Revolução Tecnológica: Virilio vs Baudrillard

Conclusões finais

Focando-me nas questões-chave que representem potenciais eixos de desacordo entre as duas visões de Virilio e Jean Baudrillard e no sentido da revolução tecnológica, resumo assim:

Ambos se concentram nas consequências da nossa aceitação e utilização dos media e das tecnologias. Para Virilio, media e tecnologias da captação, reprodução e difusão da imagem contribuem para a videografia, a satelização e uma aceleração perigosamente incompreensível do mundo. Para Baudrillard, os media (e as tecnologias de comunicação e informação) impedem qualquer interpretação fiável sobre o que nos rodeia. Ambos vão ao século XIX, e mais atrás, buscar a essência do conhecimento, a génese e os protótipos das tecnologias que as pessoas (do mundo ocidentalizado e desenvolvido) têm e usam. Ambos fazem uma leitura da nossa contemporaneidade na viragem do século XX.

Virilio segue em frente e alerta para os riscos do futuro, palavra recorrente em Inércia Polar, 3 vezes mais do que em Simulacros e Simulação. Baudrillard explora o seu tempo, o nosso tempo. E explica-o na sua linguagem semiótica e da sua perspetiva niilista, “cuja principal característica é uma visão cética radical em relação às interpretações da realidade, que aniquila alguns valores e convicções” [1].

[AÇÃO NECESSÁRIA 1] No texto sobre Virilio e Baudrillard, quantas vezes mais aparece a palavra «futuro» em Inércia Polar do que em Simulacros e Simulação?
[AÇÃO NECESSÁRIA 2] Enumera aquilo para que, segundo Virilio, contribuem os media e as tecnologias da captação, reprodução e difusão da imagem, de acordo com o texto sobre Virilio e Baudrillard.
[AÇÃO NECESSÁRIA 3] Prossegue o texto sobre Virilio e Baudrillard a partir da última frase apresentada.
A listagem que vem a seguir é material independente do texto.

[Registos de uma recolha de dados]
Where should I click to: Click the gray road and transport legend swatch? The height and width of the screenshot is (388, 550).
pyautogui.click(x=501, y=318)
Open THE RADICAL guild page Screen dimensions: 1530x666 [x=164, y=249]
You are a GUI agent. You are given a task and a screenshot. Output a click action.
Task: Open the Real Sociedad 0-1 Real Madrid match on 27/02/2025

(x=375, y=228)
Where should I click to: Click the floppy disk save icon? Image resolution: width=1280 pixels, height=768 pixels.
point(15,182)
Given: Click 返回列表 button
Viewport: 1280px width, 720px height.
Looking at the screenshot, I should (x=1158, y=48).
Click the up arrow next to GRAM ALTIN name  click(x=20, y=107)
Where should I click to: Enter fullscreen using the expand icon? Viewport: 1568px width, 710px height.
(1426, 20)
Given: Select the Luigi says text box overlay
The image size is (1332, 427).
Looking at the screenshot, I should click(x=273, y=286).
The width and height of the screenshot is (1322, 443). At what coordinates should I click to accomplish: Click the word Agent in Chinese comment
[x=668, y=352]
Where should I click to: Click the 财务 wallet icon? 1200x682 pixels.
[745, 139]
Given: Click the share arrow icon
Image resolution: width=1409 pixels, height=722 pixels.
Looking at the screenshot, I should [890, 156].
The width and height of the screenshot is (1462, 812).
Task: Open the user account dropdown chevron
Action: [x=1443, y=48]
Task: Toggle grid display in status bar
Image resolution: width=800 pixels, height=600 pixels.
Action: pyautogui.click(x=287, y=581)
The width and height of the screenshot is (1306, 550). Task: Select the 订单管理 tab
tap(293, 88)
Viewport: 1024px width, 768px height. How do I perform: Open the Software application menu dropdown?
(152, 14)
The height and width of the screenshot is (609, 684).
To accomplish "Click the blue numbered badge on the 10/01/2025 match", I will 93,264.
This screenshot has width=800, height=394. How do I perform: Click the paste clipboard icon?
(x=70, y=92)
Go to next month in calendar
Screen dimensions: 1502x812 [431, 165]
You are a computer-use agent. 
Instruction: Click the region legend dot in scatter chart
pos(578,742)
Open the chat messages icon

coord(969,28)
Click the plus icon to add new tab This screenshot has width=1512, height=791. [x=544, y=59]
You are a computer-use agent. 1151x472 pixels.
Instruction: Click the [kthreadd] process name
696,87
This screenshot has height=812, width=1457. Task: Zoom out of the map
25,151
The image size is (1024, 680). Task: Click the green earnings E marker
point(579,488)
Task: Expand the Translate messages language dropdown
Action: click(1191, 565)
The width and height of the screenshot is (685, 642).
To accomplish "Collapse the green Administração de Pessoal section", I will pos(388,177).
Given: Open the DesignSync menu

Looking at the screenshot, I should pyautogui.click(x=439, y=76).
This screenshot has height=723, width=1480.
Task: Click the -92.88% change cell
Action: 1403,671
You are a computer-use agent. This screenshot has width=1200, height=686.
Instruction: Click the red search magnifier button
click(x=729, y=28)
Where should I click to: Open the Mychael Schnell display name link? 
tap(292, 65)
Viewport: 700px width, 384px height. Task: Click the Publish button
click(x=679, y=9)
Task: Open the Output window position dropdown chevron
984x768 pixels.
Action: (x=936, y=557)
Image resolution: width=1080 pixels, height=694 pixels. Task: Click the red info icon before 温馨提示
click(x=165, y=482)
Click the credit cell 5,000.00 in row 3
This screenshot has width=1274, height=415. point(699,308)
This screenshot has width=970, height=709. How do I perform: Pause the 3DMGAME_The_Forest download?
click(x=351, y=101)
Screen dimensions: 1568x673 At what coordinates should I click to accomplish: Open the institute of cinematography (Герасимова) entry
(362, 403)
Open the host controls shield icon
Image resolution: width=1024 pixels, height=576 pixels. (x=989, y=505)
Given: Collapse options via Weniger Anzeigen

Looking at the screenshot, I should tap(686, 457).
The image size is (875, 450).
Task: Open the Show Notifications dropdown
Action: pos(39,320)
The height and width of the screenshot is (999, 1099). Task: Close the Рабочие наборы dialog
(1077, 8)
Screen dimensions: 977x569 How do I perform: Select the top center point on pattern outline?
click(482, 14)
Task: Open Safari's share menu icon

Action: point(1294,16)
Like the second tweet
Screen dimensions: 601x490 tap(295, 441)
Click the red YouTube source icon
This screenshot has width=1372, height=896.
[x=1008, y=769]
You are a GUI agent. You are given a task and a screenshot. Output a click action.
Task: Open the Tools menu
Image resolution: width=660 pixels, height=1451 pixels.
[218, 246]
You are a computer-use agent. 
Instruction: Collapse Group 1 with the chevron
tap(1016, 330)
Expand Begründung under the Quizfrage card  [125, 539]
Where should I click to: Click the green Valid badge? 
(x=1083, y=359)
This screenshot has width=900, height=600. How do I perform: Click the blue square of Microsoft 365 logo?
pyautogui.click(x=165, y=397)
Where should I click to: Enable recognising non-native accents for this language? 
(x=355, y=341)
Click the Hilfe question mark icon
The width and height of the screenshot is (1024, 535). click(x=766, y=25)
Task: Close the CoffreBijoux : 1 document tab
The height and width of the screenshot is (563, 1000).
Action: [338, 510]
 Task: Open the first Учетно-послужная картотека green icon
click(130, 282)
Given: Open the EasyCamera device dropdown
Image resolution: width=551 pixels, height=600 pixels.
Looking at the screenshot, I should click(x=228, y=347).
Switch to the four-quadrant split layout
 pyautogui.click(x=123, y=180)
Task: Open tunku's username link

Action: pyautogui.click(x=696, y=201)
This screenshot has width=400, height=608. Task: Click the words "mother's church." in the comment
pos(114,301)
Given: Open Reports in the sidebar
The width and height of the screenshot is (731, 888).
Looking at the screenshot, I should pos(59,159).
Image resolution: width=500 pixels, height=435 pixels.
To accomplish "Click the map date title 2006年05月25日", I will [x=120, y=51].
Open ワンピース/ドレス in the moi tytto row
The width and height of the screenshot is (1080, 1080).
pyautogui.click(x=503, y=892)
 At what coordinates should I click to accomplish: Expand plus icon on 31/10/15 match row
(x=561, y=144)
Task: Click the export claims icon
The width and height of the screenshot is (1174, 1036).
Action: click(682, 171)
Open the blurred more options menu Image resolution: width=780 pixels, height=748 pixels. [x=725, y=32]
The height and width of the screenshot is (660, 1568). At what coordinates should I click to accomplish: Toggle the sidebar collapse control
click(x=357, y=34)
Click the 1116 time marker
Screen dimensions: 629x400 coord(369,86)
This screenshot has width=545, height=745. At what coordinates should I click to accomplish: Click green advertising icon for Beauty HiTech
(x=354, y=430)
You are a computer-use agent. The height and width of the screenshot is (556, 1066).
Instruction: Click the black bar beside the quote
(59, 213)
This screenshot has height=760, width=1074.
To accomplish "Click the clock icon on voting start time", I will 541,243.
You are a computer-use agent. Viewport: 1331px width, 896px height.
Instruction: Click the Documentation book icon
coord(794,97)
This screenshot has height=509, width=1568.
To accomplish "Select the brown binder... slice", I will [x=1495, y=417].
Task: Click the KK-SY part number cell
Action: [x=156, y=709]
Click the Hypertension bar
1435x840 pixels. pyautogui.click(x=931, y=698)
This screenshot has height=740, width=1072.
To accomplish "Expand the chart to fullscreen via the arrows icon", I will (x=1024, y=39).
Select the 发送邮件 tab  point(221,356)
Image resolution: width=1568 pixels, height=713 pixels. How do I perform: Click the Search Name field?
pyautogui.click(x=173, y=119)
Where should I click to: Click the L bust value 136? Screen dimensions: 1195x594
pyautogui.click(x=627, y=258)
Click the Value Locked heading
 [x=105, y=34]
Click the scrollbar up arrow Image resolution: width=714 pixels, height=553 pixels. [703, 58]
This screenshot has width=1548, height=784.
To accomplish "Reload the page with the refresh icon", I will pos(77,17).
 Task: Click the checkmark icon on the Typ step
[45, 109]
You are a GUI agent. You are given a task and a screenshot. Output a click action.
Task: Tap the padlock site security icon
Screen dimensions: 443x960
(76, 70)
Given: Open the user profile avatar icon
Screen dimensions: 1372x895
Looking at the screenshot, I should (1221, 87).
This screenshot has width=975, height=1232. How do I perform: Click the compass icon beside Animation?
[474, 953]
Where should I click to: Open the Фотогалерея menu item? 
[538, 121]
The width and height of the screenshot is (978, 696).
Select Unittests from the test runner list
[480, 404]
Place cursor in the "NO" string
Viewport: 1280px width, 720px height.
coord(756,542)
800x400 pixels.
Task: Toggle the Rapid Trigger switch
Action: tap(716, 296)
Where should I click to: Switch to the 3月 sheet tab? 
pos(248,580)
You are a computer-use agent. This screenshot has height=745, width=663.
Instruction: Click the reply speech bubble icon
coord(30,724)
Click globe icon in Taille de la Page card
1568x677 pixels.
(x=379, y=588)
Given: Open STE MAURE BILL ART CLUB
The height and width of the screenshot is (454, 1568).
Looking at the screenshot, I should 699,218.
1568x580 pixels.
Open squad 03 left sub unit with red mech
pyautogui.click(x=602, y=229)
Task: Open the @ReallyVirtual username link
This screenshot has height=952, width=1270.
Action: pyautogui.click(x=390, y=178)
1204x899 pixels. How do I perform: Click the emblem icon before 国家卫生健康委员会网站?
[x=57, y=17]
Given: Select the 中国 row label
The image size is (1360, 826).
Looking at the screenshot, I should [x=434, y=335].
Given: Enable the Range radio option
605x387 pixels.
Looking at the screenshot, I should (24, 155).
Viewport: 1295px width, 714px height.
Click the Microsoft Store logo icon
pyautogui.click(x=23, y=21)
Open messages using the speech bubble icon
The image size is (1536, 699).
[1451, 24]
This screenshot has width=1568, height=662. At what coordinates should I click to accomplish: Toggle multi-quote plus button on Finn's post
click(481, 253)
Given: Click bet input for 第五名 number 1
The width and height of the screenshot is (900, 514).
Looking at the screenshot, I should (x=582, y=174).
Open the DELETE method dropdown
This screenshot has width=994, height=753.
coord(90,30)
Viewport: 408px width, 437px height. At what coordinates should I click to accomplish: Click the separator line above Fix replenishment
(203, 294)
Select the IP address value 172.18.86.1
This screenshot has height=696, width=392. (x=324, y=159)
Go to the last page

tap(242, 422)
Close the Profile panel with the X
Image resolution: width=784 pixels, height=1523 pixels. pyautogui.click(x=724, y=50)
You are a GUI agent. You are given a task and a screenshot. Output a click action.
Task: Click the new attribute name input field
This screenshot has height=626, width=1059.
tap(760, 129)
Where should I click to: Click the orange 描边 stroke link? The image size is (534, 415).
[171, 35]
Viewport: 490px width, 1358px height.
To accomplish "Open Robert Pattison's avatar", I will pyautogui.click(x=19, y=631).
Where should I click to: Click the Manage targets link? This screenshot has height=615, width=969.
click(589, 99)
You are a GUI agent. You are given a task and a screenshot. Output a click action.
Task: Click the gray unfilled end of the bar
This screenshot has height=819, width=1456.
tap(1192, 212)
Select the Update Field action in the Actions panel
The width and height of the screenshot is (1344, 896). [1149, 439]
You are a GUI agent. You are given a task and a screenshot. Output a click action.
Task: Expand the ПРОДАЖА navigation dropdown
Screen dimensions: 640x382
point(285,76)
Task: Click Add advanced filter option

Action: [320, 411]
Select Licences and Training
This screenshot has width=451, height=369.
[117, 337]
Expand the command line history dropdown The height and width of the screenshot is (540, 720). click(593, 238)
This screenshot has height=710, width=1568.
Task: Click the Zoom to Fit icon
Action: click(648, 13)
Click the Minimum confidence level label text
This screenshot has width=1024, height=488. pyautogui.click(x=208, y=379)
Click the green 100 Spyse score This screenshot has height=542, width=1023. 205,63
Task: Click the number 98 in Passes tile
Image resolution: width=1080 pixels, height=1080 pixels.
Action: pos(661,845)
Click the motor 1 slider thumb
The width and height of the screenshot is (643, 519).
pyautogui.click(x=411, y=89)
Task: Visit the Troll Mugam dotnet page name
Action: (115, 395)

[RESULTADO DA TAREFA 1] Três vezes mais.

[RESULTADO DA TAREFA 2]
- a videografia
- a satelização
- uma aceleração perigosamente incompreensível do mundo

[RESULTADO DA TAREFA 3]
Baudrillard faz isso, aniquila-nos o real, faz-nos duvidar do que consideramos certo e seguro: “hoje em dia é a precessão do neutro, das formas do neutro e da indiferença.” (p. 196)

Constato, aceito, assumo, analiso a segunda revolução, a do século XX, a da pós-modernidade, que é o imenso processo de destruição do sentido, igual à destruição anterior das aparências. O que pelo sentido mata, pelo sentido morre.

A cena dialéctica, a cena crítica estão vazias. Já não há cena. E não há terapia do sentido ou terapia pelo sentido: a própria terapia faz parte do processo generalizado de indiferenciação. A própria cena da análise tornou-se incerta, aleatória: as teorias flutuam […].

A própria análise talvez seja o elemento decisivo do imenso processo de congelação do sentido.

Jean Baudrillard, Simulacros e Simulação (p. 197)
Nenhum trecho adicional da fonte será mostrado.